If the SRM works like the Power Tap, high cadence numbers are easy to get by moving the feet up and down with the magnet near the sensor. The switch reads each up/down as a full revolution giving greatly exaggerated rpm's.


----------



## Einstruzende

asgelle said:


> If the SRM works like the Power Tap, high cadence numbers are easy to get by moving the feet up and down with the magnet near the sensor. The switch reads each up/down as a full revolution giving greatly exaggerated rpm's.


Yea I doubt he's doing that in a sprint.

FWIW I believe the SRM "makes a calculated guess" at cadence. Maybe it's another PM i'm thinking of though.


----------



## Einstruzende

SleeveleSS said:


> Max power is on the top. Almost 3000 W


That's total amount of work for the ride, expressed in kJ.


----------



## uzziefly

176 ain't sick actually coz honestly, it's very possible to spin at that for a very short while on a lower gear.

And in a sprint, given the speed he went at, it's not too far off perhaps. Add that to the easy to get a high cadence by moving up and down, there you go - 176


----------



## SleeveleSS

Einstruzende said:


> That's total amount of work for the ride, expressed in kJ.


Sorry, I guess the -eek- smiley didn't convey that I was joking. I should have used another normal smiley afterward. Damn internet and it's lack of voice inflection.


----------



## iliveonnitro

Powertap has virtual cadence...


----------



## MaestroXC

This was a downhill sprint, and Henderson's a fairly accomplished track rider, so he's used to sitting down and spinning his legs very, very fast. 

I remember McEwen hitting 79 km/h on the opening crit for the Tour Down Under 2(?) years ago, with the benefit of a tailwind.


----------



## Bob B

My money says that the 176rpm number is indeed bogus. 

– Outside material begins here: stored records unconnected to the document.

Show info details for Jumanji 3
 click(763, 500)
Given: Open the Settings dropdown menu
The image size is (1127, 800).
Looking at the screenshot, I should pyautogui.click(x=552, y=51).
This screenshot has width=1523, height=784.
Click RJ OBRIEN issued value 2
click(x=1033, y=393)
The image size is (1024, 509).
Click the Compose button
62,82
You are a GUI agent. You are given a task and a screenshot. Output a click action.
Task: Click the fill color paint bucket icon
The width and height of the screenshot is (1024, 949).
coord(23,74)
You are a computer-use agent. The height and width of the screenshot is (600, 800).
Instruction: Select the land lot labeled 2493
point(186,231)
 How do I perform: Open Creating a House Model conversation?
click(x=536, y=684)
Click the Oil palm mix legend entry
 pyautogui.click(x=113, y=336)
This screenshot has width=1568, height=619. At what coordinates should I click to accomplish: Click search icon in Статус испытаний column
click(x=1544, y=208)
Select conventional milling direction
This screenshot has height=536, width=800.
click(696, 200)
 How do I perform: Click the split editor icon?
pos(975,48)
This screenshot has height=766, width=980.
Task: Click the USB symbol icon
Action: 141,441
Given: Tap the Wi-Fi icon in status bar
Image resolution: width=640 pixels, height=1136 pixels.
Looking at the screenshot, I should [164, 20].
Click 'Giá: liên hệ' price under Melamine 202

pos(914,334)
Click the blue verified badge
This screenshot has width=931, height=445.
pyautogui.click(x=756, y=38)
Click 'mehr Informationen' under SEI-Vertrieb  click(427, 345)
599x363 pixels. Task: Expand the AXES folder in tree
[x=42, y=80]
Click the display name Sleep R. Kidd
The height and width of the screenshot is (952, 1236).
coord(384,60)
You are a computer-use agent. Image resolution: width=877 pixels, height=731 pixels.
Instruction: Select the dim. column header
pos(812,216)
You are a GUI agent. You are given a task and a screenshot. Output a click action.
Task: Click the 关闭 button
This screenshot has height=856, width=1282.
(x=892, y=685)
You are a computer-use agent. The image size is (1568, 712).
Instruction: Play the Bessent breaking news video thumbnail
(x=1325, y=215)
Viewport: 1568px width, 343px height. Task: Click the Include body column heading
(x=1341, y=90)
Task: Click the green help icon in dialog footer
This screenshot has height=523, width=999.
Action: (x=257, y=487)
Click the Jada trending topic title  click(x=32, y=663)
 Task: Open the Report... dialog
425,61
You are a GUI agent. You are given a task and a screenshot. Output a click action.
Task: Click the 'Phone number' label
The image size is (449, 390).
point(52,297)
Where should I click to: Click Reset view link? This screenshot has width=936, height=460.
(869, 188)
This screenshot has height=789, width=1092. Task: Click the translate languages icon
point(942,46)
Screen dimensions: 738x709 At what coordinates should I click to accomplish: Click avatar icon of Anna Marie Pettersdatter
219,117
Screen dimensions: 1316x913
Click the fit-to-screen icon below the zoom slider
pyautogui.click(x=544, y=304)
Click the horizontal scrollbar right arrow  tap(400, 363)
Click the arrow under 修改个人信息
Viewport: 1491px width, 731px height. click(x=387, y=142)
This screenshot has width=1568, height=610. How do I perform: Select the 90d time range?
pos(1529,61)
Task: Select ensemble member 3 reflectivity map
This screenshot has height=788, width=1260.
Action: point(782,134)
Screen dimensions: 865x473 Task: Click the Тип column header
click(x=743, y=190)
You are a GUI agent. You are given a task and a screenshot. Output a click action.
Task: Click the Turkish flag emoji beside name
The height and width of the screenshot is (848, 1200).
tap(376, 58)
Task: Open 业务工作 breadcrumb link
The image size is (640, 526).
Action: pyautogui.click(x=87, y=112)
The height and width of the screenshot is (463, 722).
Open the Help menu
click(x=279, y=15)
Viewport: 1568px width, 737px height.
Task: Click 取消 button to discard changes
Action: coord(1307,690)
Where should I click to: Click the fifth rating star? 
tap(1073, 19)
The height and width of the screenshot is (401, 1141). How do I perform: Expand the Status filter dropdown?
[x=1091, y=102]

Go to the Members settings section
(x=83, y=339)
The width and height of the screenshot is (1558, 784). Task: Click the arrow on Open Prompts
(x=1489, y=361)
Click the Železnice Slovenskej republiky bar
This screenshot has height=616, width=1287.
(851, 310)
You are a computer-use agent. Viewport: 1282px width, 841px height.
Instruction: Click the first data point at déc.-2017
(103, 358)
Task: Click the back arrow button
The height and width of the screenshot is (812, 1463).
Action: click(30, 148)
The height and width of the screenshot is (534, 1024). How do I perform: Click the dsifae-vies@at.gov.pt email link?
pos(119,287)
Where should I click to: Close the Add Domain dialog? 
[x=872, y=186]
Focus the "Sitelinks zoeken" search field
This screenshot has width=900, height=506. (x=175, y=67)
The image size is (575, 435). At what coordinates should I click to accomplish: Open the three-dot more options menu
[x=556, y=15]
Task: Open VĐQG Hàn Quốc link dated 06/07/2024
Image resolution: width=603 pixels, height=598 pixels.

Just do the math - I suppose you have to guess at his gearing. Let's say he's in a 54x11. That puts him in the neightborhood of 128 rpm. Pretty reasonable.

If he were actually doing 176rpm at that speed, he'd be in a 54x15. I think that is unlikely.

Some trackie please chime in - is 176 rpm anywhere near realistic? I know I'm pretty nervous on my fixie at anything approaching 150 rpm, but that's just me...


----------



## jollydriver

*Match Sprinters Spin at 160+*

Hi

FWIW, in Keirin and Match Sprint, at the highest levels guys hit 70+ KPH. The big ring is usually a 49-50 with a 14-15 sprocket in the back. That equates to 160+ RPM in the final 250 meters of a sprint. 

For the Pro road-racers, especially those with big lead-out trains, the designated sprinter sits behind 2-4 guys, conserving energy and spinning until the final leap. With either a slight down-hill finish, tail-wind, or both, does 176 RPM seem so far out of reach for the final 100 meters/few seconds of a sprint?

For reference, I also attached an interview from Marty Nothstein where he talks about winning the Match Sprint Gold in 2000, and he notes he was on a 50x14, had spun over 160, and thrown down 2200+ watts to reach 50 MPH (80KPH).

http://www.cyclingnews.com/interviews/nothstein012.shtml

Regards


----------



## bill

the best sprinter I know packs an 11 in the rear but uses it only on long downhills and not in a sprint. for a sprint, he spins up a lighter gear (maybe a 13 or so).


----------



## FTM

Bob B said:


> Some trackie please chime in - is 176 rpm anywhere near realistic? I know I'm pretty nervous on my fixie at anything approaching 150 rpm, but that's just me...


I've maxed out at 220rpm going down hill on my fixed gear. My Garmin cadence sensor maxes at 180rpm but since it is fixed and my max speed was 46.2 and my gearing was 49:19... I thought my bike and body would disintegrate; never again will I try that. I can comfortably hit 180rpm with gravitational assistance but I'm no sprinter.


----------



## bmxhacksaw

That must have been truly scary!


----------